→ **Extracted data**

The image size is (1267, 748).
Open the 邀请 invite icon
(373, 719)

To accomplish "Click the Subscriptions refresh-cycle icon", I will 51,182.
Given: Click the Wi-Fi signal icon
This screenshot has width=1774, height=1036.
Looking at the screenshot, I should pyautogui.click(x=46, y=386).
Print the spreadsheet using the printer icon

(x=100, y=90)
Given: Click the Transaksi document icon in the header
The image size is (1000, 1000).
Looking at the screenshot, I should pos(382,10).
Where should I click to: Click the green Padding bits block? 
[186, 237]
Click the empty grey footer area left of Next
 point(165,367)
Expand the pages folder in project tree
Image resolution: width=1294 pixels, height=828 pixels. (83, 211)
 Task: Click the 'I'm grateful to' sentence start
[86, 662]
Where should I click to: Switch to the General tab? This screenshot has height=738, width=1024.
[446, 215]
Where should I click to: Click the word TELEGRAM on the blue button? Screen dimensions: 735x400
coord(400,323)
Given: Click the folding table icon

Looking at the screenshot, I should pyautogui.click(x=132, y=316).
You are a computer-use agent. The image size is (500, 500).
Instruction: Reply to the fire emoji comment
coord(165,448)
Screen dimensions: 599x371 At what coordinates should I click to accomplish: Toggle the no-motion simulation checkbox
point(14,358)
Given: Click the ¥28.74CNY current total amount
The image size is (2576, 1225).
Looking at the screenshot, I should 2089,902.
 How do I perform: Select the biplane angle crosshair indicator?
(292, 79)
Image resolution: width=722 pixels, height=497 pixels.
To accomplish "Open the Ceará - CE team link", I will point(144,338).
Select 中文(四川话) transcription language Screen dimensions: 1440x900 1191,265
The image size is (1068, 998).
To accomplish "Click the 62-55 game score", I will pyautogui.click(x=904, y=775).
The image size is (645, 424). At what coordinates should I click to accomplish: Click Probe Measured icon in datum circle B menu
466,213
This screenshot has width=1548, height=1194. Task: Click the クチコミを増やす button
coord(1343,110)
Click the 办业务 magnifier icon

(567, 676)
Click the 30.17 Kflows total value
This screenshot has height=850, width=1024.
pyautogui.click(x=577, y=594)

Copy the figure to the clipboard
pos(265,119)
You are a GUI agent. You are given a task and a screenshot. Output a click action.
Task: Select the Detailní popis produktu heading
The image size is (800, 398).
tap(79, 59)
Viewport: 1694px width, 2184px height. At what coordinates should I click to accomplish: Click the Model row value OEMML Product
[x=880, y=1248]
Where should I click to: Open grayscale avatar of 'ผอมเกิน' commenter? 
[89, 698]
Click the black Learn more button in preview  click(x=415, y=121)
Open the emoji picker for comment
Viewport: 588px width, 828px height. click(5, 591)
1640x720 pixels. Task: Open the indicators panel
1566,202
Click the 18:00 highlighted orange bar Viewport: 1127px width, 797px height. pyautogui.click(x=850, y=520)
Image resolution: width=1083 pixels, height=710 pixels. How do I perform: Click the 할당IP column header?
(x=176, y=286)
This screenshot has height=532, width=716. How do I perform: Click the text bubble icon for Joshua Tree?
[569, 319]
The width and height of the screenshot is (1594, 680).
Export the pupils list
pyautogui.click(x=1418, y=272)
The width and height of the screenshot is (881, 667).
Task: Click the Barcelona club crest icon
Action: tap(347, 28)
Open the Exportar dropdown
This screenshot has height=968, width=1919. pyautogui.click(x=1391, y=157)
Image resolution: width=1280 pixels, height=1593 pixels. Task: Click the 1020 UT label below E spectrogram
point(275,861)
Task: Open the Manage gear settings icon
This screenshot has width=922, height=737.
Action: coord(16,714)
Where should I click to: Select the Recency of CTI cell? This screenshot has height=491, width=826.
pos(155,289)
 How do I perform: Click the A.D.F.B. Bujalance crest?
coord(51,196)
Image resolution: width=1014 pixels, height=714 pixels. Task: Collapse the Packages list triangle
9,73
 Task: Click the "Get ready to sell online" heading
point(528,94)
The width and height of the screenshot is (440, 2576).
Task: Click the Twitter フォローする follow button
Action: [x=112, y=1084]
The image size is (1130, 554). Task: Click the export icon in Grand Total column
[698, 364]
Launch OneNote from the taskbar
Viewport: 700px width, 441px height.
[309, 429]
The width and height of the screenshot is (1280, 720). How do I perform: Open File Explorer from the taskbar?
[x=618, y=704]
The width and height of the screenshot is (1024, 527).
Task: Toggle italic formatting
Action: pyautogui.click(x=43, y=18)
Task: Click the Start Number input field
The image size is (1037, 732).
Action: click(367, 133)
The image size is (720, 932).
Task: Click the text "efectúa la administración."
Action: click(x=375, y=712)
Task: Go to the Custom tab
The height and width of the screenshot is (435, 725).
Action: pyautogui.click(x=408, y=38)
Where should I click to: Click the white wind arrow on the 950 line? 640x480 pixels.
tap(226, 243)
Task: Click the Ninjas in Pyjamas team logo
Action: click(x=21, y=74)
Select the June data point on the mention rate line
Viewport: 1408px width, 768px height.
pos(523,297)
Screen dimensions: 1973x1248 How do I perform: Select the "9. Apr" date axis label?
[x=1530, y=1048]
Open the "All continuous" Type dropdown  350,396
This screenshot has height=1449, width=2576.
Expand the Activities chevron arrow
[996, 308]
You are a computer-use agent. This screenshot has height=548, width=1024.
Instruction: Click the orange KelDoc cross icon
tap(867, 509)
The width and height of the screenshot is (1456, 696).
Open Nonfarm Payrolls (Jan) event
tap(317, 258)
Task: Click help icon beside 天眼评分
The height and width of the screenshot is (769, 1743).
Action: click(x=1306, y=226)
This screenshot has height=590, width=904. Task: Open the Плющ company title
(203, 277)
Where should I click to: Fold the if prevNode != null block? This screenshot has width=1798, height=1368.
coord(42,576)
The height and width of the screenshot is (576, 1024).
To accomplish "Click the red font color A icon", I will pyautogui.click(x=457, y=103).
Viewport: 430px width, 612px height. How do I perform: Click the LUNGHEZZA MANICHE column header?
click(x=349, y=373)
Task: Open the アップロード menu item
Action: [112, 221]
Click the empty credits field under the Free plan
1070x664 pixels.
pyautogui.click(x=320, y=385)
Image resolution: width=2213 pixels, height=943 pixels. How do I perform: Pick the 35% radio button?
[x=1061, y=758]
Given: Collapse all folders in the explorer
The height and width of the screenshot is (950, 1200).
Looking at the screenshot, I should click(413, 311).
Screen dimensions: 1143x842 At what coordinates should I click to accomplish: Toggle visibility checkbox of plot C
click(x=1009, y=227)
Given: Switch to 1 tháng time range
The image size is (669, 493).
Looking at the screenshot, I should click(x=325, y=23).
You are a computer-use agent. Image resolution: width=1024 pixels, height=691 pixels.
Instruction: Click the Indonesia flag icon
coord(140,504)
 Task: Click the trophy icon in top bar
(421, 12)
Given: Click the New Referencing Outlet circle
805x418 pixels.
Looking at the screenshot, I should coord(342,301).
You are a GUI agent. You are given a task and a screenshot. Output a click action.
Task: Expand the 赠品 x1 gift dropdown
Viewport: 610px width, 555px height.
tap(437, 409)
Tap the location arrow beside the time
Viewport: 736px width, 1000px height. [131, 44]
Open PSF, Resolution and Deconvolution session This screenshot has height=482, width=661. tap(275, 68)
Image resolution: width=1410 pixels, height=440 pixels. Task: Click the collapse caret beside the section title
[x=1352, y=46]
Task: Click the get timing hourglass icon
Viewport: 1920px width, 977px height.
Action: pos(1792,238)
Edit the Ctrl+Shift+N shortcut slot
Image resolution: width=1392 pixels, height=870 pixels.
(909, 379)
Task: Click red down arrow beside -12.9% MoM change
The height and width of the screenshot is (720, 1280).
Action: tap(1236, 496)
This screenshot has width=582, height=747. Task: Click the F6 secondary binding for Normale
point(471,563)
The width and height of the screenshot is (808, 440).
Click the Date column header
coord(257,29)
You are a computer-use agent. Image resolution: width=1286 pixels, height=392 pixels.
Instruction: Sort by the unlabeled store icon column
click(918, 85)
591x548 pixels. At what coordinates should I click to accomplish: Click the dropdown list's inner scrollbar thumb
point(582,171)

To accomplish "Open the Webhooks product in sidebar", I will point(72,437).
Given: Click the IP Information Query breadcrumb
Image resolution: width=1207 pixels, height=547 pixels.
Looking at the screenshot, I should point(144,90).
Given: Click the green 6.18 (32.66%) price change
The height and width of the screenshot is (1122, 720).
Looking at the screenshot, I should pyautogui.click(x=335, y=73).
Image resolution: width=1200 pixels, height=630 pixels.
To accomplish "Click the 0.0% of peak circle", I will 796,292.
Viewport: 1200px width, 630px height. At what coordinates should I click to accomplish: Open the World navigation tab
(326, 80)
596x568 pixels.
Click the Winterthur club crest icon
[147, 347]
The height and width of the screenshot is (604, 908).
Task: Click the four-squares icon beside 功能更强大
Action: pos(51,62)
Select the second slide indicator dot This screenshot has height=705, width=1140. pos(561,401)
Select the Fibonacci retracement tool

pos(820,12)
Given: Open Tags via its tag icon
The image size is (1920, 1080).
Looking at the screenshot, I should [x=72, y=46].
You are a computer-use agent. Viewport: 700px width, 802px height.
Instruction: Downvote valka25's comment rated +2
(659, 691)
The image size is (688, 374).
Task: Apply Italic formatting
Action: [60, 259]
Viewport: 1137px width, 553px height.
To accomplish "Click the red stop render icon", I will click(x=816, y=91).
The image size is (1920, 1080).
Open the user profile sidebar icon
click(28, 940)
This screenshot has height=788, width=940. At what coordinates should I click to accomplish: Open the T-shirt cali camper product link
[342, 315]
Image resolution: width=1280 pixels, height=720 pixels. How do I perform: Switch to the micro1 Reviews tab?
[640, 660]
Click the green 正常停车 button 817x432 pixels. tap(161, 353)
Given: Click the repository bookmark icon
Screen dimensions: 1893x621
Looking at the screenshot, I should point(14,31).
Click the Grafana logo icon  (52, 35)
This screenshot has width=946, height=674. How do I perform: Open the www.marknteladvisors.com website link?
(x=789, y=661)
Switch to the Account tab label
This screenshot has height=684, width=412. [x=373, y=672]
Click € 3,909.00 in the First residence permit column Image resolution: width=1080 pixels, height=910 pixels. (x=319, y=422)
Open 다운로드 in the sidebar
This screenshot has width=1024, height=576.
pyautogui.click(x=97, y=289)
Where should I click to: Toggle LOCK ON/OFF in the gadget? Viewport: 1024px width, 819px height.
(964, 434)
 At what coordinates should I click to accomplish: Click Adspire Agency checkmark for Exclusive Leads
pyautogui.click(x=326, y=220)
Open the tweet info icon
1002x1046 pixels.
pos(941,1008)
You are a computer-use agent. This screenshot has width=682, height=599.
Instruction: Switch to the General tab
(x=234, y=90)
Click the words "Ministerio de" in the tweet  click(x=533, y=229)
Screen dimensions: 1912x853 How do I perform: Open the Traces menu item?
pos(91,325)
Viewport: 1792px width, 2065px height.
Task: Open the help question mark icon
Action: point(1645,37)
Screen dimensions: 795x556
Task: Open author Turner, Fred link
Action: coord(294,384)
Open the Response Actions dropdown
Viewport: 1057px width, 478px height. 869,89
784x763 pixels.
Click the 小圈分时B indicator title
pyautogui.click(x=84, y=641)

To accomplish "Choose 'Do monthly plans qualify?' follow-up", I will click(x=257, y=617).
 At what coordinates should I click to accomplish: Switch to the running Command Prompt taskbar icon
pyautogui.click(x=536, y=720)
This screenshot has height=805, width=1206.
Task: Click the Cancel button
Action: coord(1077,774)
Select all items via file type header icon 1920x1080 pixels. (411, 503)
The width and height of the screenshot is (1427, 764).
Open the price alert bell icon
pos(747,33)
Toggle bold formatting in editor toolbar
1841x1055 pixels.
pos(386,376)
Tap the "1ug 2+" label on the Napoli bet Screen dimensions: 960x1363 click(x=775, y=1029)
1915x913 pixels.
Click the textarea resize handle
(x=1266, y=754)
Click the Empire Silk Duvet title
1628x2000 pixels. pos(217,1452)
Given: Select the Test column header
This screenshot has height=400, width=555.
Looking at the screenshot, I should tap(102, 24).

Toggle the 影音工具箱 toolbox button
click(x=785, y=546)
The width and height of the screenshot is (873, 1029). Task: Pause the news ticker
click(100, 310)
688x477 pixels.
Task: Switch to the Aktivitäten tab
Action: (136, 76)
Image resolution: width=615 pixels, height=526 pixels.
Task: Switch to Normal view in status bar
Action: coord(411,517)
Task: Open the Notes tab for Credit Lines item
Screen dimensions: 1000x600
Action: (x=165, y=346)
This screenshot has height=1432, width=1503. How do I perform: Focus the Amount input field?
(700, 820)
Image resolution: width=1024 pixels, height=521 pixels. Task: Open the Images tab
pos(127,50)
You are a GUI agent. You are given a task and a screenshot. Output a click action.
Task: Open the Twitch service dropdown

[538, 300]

→ **Exercise instructions**
Return only the number of lines in the listing that contain the string "computer".

→ **Answer below**
6